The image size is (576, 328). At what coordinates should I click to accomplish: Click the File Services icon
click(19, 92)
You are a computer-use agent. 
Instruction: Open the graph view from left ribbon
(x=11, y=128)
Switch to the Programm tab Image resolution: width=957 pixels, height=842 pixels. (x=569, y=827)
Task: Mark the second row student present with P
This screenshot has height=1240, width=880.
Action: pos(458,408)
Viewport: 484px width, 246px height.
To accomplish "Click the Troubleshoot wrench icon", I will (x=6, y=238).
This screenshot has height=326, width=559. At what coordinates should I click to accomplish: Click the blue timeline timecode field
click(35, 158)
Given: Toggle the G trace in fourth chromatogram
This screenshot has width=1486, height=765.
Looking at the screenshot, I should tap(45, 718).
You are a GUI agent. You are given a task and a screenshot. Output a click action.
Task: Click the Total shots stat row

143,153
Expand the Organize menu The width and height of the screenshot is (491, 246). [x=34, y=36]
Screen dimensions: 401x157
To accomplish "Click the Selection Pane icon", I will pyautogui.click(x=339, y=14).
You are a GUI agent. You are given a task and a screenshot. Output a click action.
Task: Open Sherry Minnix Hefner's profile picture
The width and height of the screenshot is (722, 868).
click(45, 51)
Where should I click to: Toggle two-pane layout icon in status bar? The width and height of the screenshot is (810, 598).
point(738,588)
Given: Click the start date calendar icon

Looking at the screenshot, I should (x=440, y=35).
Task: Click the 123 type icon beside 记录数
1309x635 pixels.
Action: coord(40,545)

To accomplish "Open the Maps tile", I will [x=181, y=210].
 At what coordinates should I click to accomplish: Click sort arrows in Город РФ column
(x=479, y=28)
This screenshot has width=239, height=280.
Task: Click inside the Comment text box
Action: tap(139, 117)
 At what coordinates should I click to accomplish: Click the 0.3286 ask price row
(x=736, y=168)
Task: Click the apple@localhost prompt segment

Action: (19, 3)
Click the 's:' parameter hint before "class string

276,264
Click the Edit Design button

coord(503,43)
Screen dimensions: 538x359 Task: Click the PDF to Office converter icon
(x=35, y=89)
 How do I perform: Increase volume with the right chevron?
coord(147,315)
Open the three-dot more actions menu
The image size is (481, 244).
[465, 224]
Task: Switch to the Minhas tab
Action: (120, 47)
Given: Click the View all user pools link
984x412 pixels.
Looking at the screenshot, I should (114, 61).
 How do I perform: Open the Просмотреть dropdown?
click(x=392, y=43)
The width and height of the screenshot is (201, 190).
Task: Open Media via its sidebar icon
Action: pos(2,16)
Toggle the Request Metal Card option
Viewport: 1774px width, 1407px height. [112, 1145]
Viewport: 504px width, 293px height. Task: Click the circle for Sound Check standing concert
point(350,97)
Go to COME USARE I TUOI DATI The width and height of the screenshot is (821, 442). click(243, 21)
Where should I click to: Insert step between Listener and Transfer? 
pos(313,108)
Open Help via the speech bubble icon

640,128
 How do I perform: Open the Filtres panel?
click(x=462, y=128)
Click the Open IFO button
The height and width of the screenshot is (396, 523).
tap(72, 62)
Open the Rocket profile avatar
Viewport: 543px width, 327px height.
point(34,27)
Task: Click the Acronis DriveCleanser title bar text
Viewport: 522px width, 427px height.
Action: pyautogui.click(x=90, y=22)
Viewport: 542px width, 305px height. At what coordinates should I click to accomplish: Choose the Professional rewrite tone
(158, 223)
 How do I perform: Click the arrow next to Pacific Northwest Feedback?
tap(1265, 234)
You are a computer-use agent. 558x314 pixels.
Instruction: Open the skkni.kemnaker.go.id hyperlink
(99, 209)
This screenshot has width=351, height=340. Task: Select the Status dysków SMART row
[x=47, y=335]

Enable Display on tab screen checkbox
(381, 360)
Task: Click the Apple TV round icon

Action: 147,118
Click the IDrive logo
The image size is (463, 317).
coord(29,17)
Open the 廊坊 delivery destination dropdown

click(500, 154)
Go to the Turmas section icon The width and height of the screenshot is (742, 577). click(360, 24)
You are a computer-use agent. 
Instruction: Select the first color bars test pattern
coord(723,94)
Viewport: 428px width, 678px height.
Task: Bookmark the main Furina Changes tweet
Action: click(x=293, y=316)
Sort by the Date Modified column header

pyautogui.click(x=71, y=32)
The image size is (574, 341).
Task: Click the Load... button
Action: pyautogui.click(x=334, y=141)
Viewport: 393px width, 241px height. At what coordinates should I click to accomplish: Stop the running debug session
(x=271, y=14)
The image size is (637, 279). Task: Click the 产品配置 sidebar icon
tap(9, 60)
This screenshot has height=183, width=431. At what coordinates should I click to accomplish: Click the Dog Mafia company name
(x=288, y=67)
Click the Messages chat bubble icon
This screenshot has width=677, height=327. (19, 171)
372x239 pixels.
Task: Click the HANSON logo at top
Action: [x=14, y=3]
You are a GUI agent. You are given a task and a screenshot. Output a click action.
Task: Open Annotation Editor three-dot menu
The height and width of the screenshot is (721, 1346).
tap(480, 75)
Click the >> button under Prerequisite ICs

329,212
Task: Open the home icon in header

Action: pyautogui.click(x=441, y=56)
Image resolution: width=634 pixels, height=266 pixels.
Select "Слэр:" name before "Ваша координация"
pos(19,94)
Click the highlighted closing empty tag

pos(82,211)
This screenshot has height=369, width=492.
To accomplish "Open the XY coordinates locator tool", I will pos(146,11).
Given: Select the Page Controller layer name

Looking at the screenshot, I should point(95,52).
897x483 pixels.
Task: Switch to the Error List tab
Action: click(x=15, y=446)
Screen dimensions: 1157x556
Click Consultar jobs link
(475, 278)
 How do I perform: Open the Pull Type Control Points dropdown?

+---+

### Task requirements:
From the listing above, output exactly the run of lines that starts with the line containing "Given: Toggle the" and ends with the line containing "Given: Click the View all user pools link".

### Result:
Given: Toggle the G trace in fourth chromatogram
This screenshot has width=1486, height=765.
Looking at the screenshot, I should tap(45, 718).
You are a GUI agent. You are given a task and a screenshot. Output a click action.
Task: Click the Total shots stat row

143,153
Expand the Organize menu The width and height of the screenshot is (491, 246). [x=34, y=36]
Screen dimensions: 401x157
To accomplish "Click the Selection Pane icon", I will pyautogui.click(x=339, y=14).
You are a GUI agent. You are given a task and a screenshot. Output a click action.
Task: Open Sherry Minnix Hefner's profile picture
The width and height of the screenshot is (722, 868).
click(45, 51)
Where should I click to: Toggle two-pane layout icon in status bar? The width and height of the screenshot is (810, 598).
point(738,588)
Given: Click the start date calendar icon

Looking at the screenshot, I should (x=440, y=35).
Task: Click the 123 type icon beside 记录数
1309x635 pixels.
Action: coord(40,545)

To accomplish "Open the Maps tile", I will [x=181, y=210].
 At what coordinates should I click to accomplish: Click sort arrows in Город РФ column
(x=479, y=28)
This screenshot has width=239, height=280.
Task: Click inside the Comment text box
Action: tap(139, 117)
 At what coordinates should I click to accomplish: Click the 0.3286 ask price row
(x=736, y=168)
Task: Click the apple@localhost prompt segment

Action: (19, 3)
Click the 's:' parameter hint before "class string

276,264
Click the Edit Design button

coord(503,43)
Screen dimensions: 538x359 Task: Click the PDF to Office converter icon
(x=35, y=89)
 How do I perform: Increase volume with the right chevron?
coord(147,315)
Open the three-dot more actions menu
The image size is (481, 244).
[465, 224]
Task: Switch to the Minhas tab
Action: (120, 47)
Given: Click the View all user pools link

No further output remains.